Von WZ-Korrespondent Andreas Schneitter

Politik

Per Kopfschuss hat ein israelischer Soldat in Hebron einen verletzten Attentäter getötet. Der Soldat wurde verhaftet.


Tel Aviv. Wurde der Angreifer "neutralisiert" oder war es "Mord"? Der Fall aus Hebron von vergangener Woche, als ein palästinensischer Mann in der Stadt im Westjordanland mit einem Messer eine Gruppe israelischer Soldaten angriff und, bereits verwundet am Boden, von einem Soldaten erschossen wurde, schockiert und empört die israelische Öffentlichkeit. Die Tötung war keine Premiere: Seit im Oktober 2015 sich die sogenannte "Intifada der Messer" in Israel und den Palästinensergebieten entlud, starben über 200 Palästinenser durch israelische Sicherheitskräfte, mehr als die Hälfte davon waren Attentäter. Palästinensische Politiker haben in den vergangenen Monaten diese Todesfälle wiederholt als "außergerichtliche Exekutionen" kritisiert.

Neu am Fall aus Hebron ist das eindeutige Bildmaterial: Die israelisch-palästinensische Menschenrechtsorganisation Betselem hat Videoaufnahmen veröffentlicht, die den tödlichen Schuss deutlich zeigen - zu einem Zeitpunkt, als der Angreifer bereits mehrere Minuten verwundet und unbeweglich am Boden lag. Der Soldat wurde anschließend verhaftet, gestern Dienstag fand die erste Anhörung vor einem Militärgericht statt.

Noch ist die Anklage nicht formuliert, alles andere als eine Untersuchung wegen Mordes würde jedoch überraschen: Ein israelischer Militärsprecher hatte bereits einen Tag nach dem Vorfall die Tat scharf verurteilt. Selbst Premierminister Netanjahu nannte die Tat des Soldaten ein "empörendes und inakzeptables Verhalten".
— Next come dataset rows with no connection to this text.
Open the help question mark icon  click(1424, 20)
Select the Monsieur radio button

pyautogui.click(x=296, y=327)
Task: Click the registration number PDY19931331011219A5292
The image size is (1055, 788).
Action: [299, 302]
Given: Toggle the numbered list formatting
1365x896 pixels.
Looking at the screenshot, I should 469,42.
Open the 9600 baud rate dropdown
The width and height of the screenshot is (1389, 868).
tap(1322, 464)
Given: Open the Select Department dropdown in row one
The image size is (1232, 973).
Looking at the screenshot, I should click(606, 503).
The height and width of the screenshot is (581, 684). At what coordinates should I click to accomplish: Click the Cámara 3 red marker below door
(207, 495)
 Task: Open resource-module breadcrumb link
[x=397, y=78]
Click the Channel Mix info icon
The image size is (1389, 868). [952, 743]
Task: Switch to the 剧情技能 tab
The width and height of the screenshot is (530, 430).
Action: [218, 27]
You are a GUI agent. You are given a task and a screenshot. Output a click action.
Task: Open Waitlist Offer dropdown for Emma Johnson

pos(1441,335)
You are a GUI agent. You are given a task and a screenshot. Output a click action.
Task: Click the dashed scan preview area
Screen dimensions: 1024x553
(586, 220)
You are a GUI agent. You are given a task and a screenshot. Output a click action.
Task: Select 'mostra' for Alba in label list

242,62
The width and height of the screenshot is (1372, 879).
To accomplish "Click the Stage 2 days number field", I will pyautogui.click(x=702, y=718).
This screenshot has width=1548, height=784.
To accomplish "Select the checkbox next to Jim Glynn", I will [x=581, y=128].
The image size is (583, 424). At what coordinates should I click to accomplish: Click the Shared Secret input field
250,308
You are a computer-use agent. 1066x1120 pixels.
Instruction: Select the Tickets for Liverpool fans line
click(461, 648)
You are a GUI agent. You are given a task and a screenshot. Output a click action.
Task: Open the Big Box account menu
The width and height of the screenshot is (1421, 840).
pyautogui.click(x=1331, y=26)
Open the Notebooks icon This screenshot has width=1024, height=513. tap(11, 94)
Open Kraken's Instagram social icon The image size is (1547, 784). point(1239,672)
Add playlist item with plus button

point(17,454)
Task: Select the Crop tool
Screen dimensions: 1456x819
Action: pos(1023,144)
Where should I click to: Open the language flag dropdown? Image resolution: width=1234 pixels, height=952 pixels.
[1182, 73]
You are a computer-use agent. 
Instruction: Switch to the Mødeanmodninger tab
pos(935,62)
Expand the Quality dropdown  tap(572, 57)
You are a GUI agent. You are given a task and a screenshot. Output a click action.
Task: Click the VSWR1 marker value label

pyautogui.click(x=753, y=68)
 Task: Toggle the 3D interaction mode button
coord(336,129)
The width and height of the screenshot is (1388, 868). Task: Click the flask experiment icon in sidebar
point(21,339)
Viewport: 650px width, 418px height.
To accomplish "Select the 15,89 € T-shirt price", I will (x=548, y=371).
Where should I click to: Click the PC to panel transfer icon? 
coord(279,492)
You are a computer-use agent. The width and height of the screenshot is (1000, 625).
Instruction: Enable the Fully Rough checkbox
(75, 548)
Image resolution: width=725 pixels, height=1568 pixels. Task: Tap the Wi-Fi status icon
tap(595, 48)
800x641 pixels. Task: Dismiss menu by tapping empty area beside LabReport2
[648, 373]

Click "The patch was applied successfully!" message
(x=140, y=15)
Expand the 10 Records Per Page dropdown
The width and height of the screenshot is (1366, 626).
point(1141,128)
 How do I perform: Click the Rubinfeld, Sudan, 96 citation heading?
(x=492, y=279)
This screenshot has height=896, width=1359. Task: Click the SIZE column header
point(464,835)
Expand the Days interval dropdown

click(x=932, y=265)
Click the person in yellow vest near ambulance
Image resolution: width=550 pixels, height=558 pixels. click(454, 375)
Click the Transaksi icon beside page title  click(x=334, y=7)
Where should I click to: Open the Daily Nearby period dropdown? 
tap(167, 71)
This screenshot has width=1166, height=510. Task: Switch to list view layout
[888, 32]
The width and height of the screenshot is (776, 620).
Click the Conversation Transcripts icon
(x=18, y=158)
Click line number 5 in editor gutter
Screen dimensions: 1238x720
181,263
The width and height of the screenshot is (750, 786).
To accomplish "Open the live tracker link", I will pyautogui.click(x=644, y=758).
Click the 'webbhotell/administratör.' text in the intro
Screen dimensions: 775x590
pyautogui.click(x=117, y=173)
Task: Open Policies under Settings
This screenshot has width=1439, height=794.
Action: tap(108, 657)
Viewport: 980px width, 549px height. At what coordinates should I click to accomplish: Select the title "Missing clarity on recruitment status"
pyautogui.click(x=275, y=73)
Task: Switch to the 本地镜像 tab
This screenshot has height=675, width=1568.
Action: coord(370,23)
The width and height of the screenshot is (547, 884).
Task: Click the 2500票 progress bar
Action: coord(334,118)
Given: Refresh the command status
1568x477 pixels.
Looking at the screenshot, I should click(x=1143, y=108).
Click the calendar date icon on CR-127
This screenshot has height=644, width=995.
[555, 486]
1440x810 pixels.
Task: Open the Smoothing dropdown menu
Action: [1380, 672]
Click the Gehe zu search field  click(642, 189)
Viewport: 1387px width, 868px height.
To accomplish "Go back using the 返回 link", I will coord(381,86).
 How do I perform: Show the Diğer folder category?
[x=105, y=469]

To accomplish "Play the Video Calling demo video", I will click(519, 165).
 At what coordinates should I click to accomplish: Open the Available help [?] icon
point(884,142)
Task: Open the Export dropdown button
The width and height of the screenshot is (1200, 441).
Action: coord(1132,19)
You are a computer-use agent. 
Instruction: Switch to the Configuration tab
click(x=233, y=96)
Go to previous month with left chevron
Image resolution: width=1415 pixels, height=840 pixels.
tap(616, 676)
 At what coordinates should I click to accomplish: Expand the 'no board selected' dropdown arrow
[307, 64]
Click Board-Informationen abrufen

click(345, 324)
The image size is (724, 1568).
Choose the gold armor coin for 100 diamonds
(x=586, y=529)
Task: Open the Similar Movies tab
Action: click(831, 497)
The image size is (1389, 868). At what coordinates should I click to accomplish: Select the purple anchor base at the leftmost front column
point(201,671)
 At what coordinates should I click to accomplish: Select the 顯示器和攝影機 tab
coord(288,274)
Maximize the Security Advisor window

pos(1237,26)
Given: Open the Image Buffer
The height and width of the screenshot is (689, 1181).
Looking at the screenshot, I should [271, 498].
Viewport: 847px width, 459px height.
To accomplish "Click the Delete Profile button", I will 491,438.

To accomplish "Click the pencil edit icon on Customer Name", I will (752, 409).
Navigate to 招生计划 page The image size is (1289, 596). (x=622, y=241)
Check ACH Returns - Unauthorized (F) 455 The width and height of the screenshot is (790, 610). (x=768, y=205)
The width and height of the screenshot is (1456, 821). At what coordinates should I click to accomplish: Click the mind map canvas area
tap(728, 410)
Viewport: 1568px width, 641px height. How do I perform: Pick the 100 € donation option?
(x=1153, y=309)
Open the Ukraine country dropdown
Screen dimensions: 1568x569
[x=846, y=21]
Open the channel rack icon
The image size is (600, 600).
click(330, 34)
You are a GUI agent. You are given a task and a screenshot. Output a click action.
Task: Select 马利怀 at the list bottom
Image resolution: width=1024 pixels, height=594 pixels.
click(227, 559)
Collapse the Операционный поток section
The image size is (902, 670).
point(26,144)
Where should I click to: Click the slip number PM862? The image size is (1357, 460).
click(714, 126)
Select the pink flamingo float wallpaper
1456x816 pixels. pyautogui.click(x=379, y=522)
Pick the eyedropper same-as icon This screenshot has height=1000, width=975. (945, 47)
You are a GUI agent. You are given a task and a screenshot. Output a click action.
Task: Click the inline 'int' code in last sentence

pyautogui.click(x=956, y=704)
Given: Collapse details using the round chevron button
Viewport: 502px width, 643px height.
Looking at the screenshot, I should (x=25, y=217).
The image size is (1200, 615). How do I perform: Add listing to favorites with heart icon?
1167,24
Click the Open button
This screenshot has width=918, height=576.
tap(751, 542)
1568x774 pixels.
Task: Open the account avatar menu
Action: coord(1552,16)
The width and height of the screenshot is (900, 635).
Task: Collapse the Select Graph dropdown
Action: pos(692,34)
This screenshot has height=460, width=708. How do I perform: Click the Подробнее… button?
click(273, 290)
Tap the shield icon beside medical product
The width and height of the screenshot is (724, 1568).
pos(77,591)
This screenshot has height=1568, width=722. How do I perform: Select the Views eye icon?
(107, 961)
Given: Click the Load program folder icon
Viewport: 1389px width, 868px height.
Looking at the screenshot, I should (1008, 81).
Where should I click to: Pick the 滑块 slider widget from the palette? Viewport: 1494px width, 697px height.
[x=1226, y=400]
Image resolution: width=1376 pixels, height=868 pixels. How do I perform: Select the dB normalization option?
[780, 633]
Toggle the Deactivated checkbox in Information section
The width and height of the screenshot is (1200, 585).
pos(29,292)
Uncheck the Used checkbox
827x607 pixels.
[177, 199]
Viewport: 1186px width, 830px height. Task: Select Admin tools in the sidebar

Für die Armee geht es um viel: Israels Streitkräfte nehmen für sich in Anspruch, die "moralischste Armee der Welt" zu sein, eine umfassende und transparent kommunizierte Untersuchung ist dafür unumgänglich. In der Praxis wird die Armee diesem Anspruch jedoch nicht durchgehend gerecht, wie ein vor wenigen Tagen veröffentlichter Bericht der Aufsichtsbehörde des Verteidigungsministerium aufzeigte. Bemängelt wurde darin unter anderem, dass Israels Streitkräfte interne Untersuchungen nur ungenügend ausführen und kein klares Kommunikationskonzept aufweisen würden, um Untersuchungserkenntnisse in die Ausbildung und die Befehlsstruktur zu implementieren. Politisch bindend ist der Bericht nicht, der Vorfall in Hebron könnte jedoch zu Verbesserungen führen.

Zumindest in der Bevölkerung ist das Vertrauen in die Streitkräfte nach wie vor hoch: Laut einer Umfrage der Zeitung "Haaretz" vergangene Woche geniesst Armeechef Gadi Eizenkot, weit vor Netanjahu und anderen Anführern der Rechtsparteien, am meisten Zuspruch in der israelischen Öffentlichkeit. Für Vertreter rechts der Mitte ist Eizenkot, der als moderat gilt und intern sich für einen sparsamen Waffeneinsatz ausspricht, seit längerem ein Dorn im Auge. Nachdem der Armeechef den des Mordes verdächtigten Soldaten umgehend verhaften und die Tat durch seinen Sprecher verurteilen ließ, schäumte Erziehungsminister Naftali Bennett von der Siedlerpartei auf seinem Facebook-Profil, die Armee habe vergessen, "wer die Guten und wer die Bösen sind".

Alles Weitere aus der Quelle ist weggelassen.